Salbutamol, sold under the brand name Ventolin, has been used to treat a number of conditions such as chronic obstructive pulmonary disease (COPD) around the world since its discovery in 1966.
GlaxoSmithKline (GSK) has approached Angus Council for its scoping opinion ahead of full planning application for a manufacturing facility of up to four storeys at its Montrose base.
The multinational company has been asked to provide information on any noise and odour from “Project 350”, information on heavy goods traffic in south Montrose during its construction, and the risk of flooding when it starts production.

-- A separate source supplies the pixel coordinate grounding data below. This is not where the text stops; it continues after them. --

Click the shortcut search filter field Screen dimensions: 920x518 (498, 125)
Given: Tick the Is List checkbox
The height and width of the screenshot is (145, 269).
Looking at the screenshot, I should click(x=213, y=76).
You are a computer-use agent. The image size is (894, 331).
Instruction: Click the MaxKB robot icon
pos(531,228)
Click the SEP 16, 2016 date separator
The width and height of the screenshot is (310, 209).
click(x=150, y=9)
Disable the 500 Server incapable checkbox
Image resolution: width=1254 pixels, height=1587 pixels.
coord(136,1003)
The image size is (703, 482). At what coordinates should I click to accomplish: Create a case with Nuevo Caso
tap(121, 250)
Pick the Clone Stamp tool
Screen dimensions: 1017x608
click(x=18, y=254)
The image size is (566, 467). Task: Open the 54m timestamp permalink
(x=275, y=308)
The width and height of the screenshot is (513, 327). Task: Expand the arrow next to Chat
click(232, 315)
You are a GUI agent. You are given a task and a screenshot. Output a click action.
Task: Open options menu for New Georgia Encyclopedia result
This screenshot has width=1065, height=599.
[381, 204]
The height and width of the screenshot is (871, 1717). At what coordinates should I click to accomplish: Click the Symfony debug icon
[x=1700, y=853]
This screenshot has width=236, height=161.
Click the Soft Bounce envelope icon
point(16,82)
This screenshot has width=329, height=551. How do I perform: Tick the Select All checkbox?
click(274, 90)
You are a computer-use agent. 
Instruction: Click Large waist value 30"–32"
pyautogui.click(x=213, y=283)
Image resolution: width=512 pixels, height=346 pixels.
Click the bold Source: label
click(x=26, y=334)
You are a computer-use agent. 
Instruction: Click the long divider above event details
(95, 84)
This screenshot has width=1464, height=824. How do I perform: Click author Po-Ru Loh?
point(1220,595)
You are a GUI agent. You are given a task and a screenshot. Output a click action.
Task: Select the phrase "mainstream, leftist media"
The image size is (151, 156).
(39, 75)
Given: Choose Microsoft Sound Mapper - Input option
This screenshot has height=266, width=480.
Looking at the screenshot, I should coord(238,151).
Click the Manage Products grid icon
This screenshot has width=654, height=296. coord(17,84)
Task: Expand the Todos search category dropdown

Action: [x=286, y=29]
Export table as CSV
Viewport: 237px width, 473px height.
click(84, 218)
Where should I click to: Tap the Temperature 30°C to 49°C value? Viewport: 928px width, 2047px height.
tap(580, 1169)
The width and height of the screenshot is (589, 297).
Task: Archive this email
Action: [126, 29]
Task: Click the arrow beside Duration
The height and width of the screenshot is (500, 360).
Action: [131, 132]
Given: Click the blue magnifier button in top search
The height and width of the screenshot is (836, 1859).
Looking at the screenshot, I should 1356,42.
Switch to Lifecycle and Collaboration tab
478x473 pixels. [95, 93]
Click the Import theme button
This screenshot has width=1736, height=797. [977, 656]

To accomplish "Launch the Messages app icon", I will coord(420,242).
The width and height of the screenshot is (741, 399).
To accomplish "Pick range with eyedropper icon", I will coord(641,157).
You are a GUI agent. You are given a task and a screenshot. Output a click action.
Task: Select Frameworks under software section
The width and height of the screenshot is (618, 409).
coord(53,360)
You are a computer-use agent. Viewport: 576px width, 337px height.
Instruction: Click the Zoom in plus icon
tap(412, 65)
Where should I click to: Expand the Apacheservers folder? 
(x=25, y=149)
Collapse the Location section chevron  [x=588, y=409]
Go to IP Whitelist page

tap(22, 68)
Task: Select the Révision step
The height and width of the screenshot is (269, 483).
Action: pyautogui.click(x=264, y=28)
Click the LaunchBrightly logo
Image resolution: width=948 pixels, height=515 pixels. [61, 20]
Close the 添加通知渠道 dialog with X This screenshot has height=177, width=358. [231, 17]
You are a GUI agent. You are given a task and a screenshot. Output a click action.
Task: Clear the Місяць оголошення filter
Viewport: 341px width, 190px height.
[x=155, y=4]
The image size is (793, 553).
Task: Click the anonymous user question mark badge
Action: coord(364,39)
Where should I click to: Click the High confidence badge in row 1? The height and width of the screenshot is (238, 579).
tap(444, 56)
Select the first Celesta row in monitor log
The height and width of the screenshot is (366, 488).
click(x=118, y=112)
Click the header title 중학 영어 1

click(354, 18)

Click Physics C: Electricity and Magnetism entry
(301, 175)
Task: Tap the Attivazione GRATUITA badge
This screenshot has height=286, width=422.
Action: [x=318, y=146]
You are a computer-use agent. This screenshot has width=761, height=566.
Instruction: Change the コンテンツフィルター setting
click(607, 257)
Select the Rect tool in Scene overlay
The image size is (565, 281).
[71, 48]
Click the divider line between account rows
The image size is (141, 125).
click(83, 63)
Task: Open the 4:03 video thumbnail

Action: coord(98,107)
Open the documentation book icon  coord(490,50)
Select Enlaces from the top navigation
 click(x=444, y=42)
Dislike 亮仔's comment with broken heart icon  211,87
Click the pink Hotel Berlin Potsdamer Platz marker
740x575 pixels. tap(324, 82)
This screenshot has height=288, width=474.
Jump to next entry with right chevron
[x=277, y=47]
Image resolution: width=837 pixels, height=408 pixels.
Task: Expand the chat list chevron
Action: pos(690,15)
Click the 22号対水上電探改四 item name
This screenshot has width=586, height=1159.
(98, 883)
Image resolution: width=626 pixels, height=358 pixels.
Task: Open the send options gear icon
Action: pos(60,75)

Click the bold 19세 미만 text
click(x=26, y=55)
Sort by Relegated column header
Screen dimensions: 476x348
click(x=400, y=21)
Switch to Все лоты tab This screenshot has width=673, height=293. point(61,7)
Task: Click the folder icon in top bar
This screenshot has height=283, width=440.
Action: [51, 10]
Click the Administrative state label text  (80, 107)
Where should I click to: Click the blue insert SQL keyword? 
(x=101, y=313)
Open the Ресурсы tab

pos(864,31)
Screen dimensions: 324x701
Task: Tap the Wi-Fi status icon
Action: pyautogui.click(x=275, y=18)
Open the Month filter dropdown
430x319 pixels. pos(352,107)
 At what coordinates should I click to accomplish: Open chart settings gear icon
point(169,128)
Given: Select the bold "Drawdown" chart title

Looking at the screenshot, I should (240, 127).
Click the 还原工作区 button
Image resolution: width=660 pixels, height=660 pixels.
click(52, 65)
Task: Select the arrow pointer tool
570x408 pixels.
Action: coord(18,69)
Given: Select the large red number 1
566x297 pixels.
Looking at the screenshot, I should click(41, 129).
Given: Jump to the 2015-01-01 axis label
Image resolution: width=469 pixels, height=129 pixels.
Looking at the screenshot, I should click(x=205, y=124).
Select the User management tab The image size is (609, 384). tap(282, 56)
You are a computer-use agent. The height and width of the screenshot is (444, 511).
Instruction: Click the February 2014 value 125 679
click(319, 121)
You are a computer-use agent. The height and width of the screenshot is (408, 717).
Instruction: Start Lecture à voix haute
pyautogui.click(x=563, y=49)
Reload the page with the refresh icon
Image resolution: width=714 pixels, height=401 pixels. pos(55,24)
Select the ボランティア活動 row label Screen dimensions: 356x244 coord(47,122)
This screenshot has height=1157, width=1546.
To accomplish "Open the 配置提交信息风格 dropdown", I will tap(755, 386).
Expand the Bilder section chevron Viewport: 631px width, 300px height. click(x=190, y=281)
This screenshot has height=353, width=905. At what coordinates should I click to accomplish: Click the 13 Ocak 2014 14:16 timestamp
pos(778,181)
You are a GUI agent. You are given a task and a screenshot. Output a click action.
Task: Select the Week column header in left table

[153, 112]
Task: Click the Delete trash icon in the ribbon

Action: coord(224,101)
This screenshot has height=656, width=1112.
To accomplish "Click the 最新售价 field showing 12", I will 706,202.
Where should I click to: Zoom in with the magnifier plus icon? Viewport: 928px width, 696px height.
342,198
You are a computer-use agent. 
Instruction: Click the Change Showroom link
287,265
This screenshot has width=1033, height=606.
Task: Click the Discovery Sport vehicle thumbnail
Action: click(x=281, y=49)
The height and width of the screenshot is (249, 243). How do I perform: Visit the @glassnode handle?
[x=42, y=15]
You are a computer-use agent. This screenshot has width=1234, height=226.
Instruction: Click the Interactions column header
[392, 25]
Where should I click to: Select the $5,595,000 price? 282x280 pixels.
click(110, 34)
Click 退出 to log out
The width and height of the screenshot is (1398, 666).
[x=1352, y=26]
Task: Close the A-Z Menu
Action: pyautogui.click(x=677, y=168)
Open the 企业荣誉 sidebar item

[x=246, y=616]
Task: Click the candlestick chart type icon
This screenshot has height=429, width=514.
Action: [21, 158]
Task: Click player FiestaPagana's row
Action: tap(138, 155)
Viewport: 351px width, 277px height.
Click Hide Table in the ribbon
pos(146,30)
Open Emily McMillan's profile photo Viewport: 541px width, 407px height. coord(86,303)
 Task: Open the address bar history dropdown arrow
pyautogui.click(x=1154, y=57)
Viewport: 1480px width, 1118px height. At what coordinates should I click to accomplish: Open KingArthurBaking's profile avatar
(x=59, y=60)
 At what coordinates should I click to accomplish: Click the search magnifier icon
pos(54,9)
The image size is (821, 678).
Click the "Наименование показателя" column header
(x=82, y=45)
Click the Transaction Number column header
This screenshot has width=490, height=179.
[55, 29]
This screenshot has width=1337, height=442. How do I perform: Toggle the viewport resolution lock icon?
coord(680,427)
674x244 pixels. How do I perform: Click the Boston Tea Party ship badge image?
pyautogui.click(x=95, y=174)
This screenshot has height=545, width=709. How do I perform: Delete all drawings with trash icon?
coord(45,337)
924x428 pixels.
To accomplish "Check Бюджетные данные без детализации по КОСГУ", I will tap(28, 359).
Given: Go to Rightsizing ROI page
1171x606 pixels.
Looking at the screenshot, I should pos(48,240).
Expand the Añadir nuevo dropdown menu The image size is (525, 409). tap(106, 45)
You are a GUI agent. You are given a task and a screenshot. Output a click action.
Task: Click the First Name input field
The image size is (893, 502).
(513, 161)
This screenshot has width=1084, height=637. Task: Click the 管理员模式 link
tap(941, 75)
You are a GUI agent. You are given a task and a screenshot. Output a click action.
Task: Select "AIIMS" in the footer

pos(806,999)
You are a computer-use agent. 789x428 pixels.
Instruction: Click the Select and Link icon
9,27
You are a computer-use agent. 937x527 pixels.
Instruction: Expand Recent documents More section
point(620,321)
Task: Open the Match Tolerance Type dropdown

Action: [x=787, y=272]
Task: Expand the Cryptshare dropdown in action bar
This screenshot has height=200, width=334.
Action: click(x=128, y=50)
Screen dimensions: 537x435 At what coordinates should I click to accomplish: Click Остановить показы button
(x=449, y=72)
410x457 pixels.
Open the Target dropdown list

Building 350 would occupy the site of a former project to the northeast, near South Links Caravan Park.
It is anticipated the facility will provide long-term security for existing manufacturing jobs.
Site director Les Thomson said: “The commitment shown by GSK is a reflection of the quality and dedication of the people we have here and the strong compliance culture that exists at Montrose as we look to create a further world-class manufacturing capability for many years to come.”
Scoping opinion has been submitted to GSK planners John D Crawford Ltd, ahead of the preparation of an environment impact assessment.
The local authority approached several consultees, which do not consider it likely Building 350 in Cobden Street will have any impact on natural heritage, archaeology or the landscape.
A public meeting is anticipated on the project at the planning stage.
Planning permission is also being sought for a new reception on the long-stay car park inside its complex.
Senior planning officer Ed Taylor comments: “The proposal involves the erection of a new pharmaceutical manufacturing building and associated works to facilitate the manufacture of Salbutamol, the main respiratory relief drug found within inhalers which are often supplied as a treatment for asthma.”
Salbutamol was discovered by a team led by David Jack at the Glaxo subsidiary Allen and Hanburys and was launched as Ventolin in 1969. It has saved the lives of millions of asthmatics.
Sir David, who died aged 87 in 2011, was the scientific brain behind Glaxo’s rise and was credited with the discovery of six other important drugs including Zantac, which is used to treat peptic ulcers.